= PROBLEM TO WORK ON =
Your task is to output every record exactly as it is given.

Saved data entries

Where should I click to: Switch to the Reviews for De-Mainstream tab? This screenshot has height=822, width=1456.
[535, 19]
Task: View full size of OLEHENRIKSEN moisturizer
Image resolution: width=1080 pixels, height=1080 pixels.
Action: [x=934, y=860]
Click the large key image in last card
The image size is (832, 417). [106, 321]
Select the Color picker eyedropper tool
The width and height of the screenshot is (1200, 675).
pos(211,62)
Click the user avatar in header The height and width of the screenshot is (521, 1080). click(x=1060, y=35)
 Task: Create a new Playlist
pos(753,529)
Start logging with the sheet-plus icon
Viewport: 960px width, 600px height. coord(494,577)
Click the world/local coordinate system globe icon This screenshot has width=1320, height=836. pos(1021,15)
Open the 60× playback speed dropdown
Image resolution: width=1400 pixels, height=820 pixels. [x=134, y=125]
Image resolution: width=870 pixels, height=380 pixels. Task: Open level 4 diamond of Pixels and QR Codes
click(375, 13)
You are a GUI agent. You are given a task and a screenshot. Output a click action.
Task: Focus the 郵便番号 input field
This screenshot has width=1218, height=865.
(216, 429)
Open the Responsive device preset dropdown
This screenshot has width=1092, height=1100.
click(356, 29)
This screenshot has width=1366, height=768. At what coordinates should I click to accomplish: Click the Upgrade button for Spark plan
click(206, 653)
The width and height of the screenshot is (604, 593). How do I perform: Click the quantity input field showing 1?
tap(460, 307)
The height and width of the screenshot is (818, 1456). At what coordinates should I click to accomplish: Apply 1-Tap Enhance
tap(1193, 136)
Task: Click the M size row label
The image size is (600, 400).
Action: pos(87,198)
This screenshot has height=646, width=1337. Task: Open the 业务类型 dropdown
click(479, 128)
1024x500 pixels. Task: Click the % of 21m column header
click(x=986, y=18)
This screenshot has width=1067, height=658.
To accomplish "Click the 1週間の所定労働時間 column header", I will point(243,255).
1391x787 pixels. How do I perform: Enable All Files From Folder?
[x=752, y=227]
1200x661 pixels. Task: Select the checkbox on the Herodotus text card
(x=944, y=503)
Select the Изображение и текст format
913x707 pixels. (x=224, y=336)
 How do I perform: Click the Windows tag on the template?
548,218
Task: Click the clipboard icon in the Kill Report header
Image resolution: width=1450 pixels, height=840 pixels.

= EXPECTED ANSWER =
Where should I click to: Switch to the Reviews for De-Mainstream tab? This screenshot has height=822, width=1456.
[535, 19]
Task: View full size of OLEHENRIKSEN moisturizer
Image resolution: width=1080 pixels, height=1080 pixels.
Action: [x=934, y=860]
Click the large key image in last card
The image size is (832, 417). [106, 321]
Select the Color picker eyedropper tool
The width and height of the screenshot is (1200, 675).
pos(211,62)
Click the user avatar in header The height and width of the screenshot is (521, 1080). click(x=1060, y=35)
 Task: Create a new Playlist
pos(753,529)
Start logging with the sheet-plus icon
Viewport: 960px width, 600px height. coord(494,577)
Click the world/local coordinate system globe icon This screenshot has width=1320, height=836. pos(1021,15)
Open the 60× playback speed dropdown
Image resolution: width=1400 pixels, height=820 pixels. [x=134, y=125]
Image resolution: width=870 pixels, height=380 pixels. Task: Open level 4 diamond of Pixels and QR Codes
click(375, 13)
You are a GUI agent. You are given a task and a screenshot. Output a click action.
Task: Focus the 郵便番号 input field
This screenshot has width=1218, height=865.
(216, 429)
Open the Responsive device preset dropdown
This screenshot has width=1092, height=1100.
click(356, 29)
This screenshot has width=1366, height=768. At what coordinates should I click to accomplish: Click the Upgrade button for Spark plan
click(206, 653)
The width and height of the screenshot is (604, 593). How do I perform: Click the quantity input field showing 1?
tap(460, 307)
The height and width of the screenshot is (818, 1456). At what coordinates should I click to accomplish: Apply 1-Tap Enhance
tap(1193, 136)
Task: Click the M size row label
The image size is (600, 400).
Action: pos(87,198)
This screenshot has height=646, width=1337. Task: Open the 业务类型 dropdown
click(479, 128)
1024x500 pixels. Task: Click the % of 21m column header
click(x=986, y=18)
This screenshot has width=1067, height=658.
To accomplish "Click the 1週間の所定労働時間 column header", I will point(243,255).
1391x787 pixels. How do I perform: Enable All Files From Folder?
[x=752, y=227]
1200x661 pixels. Task: Select the checkbox on the Herodotus text card
(x=944, y=503)
Select the Изображение и текст format
913x707 pixels. (x=224, y=336)
 How do I perform: Click the Windows tag on the template?
548,218
Task: Click the clipboard icon in the Kill Report header
Image resolution: width=1450 pixels, height=840 pixels.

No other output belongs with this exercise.